### Brief
Show every line in the items below that contains the word "Remove".

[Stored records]

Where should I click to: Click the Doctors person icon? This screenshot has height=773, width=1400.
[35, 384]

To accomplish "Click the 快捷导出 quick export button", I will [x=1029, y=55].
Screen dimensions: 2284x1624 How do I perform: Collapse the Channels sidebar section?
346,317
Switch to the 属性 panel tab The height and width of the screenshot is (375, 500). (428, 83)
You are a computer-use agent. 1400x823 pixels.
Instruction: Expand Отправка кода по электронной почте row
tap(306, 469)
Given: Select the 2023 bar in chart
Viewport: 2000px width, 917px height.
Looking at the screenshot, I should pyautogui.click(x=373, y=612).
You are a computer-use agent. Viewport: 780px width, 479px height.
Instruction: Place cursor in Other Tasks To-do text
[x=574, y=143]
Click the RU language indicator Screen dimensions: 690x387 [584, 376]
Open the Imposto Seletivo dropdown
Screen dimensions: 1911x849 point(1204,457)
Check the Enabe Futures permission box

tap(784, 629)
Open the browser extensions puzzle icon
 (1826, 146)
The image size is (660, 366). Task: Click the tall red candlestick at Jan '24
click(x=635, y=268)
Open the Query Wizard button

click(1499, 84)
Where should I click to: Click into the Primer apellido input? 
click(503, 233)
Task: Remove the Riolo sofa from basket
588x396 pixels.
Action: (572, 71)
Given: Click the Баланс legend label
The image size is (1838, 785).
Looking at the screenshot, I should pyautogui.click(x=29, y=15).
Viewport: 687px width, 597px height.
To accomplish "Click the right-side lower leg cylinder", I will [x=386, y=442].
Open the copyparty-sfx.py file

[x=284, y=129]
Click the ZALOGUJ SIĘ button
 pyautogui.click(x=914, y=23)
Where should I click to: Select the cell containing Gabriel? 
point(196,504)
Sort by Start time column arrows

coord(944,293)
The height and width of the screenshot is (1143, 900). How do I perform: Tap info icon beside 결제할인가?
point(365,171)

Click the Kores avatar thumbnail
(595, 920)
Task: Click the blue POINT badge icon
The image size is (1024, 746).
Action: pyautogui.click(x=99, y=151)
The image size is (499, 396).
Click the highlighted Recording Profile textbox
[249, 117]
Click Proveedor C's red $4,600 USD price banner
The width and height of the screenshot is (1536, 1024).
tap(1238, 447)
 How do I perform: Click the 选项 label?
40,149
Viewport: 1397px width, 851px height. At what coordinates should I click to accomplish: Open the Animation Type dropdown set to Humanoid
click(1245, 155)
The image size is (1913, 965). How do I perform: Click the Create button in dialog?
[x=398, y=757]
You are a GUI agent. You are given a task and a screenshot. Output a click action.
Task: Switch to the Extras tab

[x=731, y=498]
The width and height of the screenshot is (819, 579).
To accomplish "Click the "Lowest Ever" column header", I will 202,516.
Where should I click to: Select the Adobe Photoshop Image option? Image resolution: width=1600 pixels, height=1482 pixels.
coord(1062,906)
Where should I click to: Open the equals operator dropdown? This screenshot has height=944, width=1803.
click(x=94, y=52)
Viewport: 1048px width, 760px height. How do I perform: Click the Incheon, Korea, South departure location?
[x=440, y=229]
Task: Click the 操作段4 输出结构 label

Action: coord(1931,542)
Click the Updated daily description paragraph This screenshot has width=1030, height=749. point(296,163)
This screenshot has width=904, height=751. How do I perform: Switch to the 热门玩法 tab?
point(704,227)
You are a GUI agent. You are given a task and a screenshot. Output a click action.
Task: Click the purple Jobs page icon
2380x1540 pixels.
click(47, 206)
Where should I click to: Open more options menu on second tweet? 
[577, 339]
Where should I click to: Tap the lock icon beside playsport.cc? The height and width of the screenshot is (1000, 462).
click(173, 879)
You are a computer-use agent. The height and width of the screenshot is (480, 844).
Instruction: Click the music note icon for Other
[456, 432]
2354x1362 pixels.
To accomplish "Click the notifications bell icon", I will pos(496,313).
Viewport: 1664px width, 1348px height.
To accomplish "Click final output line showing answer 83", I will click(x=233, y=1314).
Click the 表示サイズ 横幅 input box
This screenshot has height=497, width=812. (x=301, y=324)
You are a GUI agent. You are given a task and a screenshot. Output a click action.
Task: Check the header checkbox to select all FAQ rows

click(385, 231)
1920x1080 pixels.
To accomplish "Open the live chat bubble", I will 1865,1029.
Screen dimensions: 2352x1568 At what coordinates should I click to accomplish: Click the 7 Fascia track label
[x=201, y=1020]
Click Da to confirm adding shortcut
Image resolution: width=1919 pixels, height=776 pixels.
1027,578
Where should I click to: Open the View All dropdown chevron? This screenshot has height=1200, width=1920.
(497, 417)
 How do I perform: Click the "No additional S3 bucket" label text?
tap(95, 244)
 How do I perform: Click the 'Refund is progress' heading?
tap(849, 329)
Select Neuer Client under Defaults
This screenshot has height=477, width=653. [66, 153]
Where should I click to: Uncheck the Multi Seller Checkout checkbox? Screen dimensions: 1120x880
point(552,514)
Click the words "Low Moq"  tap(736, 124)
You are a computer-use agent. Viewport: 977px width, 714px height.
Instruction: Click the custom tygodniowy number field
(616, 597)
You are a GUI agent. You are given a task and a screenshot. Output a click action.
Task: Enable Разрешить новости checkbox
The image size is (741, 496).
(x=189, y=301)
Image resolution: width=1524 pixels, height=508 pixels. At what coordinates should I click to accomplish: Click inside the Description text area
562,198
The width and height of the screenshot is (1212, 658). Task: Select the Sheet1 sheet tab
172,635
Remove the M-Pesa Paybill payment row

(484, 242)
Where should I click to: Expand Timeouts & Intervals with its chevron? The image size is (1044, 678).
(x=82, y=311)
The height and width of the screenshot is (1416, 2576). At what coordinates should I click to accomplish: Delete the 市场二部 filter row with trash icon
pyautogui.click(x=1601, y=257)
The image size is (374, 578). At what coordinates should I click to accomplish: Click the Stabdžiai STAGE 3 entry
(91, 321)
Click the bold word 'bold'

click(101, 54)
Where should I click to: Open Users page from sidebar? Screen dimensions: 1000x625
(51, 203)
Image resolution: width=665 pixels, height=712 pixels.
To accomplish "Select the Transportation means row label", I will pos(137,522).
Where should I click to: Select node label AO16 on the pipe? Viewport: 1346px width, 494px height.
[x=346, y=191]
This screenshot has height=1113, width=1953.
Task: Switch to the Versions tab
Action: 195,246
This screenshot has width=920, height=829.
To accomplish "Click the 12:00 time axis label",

### Full response
Task: Remove the Riolo sofa from basket
Remove the M-Pesa Paybill payment row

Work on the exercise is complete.